• Exercise description
Here you must reproduce each line of the data exactly.

---------- The records

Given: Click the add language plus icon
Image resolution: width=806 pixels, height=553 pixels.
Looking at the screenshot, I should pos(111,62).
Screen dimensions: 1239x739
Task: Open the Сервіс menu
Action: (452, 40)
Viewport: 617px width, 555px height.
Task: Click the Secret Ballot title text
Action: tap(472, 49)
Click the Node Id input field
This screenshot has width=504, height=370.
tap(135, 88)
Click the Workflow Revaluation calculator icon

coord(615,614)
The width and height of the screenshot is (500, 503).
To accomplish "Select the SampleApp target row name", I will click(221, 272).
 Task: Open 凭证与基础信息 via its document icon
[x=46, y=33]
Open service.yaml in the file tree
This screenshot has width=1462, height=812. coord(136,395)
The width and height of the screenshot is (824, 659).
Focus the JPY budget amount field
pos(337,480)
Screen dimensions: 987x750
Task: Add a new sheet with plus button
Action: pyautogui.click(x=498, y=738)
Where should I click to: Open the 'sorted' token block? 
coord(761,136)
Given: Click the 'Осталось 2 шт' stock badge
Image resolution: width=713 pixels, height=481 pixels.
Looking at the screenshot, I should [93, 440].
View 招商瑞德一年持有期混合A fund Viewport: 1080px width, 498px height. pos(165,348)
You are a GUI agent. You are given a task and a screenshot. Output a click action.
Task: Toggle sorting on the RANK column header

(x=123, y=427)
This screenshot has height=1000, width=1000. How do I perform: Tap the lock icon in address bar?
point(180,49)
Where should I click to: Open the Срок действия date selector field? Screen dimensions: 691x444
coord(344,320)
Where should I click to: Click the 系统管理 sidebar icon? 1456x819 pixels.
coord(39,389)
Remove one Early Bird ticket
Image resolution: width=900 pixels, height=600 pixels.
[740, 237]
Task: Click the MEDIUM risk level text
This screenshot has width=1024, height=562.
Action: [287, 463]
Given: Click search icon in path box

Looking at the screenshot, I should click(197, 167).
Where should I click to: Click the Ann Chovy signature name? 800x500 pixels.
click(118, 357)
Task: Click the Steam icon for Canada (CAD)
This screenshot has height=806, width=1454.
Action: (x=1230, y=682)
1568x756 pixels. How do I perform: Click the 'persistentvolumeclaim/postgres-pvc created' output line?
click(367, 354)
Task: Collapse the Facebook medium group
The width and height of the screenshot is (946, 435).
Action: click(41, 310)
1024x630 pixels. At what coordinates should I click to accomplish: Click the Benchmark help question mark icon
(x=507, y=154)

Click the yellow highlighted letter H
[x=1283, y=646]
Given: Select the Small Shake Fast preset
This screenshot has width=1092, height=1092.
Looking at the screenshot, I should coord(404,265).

--------------------

• The answer
Given: Click the add language plus icon
Image resolution: width=806 pixels, height=553 pixels.
Looking at the screenshot, I should pos(111,62).
Screen dimensions: 1239x739
Task: Open the Сервіс menu
Action: (452, 40)
Viewport: 617px width, 555px height.
Task: Click the Secret Ballot title text
Action: tap(472, 49)
Click the Node Id input field
This screenshot has width=504, height=370.
tap(135, 88)
Click the Workflow Revaluation calculator icon

coord(615,614)
The width and height of the screenshot is (500, 503).
To accomplish "Select the SampleApp target row name", I will click(221, 272).
 Task: Open 凭证与基础信息 via its document icon
[x=46, y=33]
Open service.yaml in the file tree
This screenshot has width=1462, height=812. coord(136,395)
The width and height of the screenshot is (824, 659).
Focus the JPY budget amount field
pos(337,480)
Screen dimensions: 987x750
Task: Add a new sheet with plus button
Action: pyautogui.click(x=498, y=738)
Where should I click to: Open the 'sorted' token block? 
coord(761,136)
Given: Click the 'Осталось 2 шт' stock badge
Image resolution: width=713 pixels, height=481 pixels.
Looking at the screenshot, I should [93, 440].
View 招商瑞德一年持有期混合A fund Viewport: 1080px width, 498px height. pos(165,348)
You are a GUI agent. You are given a task and a screenshot. Output a click action.
Task: Toggle sorting on the RANK column header

(x=123, y=427)
This screenshot has height=1000, width=1000. How do I perform: Tap the lock icon in address bar?
point(180,49)
Where should I click to: Open the Срок действия date selector field? Screen dimensions: 691x444
coord(344,320)
Where should I click to: Click the 系统管理 sidebar icon? 1456x819 pixels.
coord(39,389)
Remove one Early Bird ticket
Image resolution: width=900 pixels, height=600 pixels.
[740, 237]
Task: Click the MEDIUM risk level text
This screenshot has width=1024, height=562.
Action: [287, 463]
Given: Click search icon in path box

Looking at the screenshot, I should click(197, 167).
Where should I click to: Click the Ann Chovy signature name? 800x500 pixels.
click(118, 357)
Task: Click the Steam icon for Canada (CAD)
This screenshot has height=806, width=1454.
Action: (x=1230, y=682)
1568x756 pixels. How do I perform: Click the 'persistentvolumeclaim/postgres-pvc created' output line?
click(367, 354)
Task: Collapse the Facebook medium group
The width and height of the screenshot is (946, 435).
Action: click(41, 310)
1024x630 pixels. At what coordinates should I click to accomplish: Click the Benchmark help question mark icon
(x=507, y=154)

Click the yellow highlighted letter H
[x=1283, y=646]
Given: Select the Small Shake Fast preset
This screenshot has width=1092, height=1092.
Looking at the screenshot, I should coord(404,265).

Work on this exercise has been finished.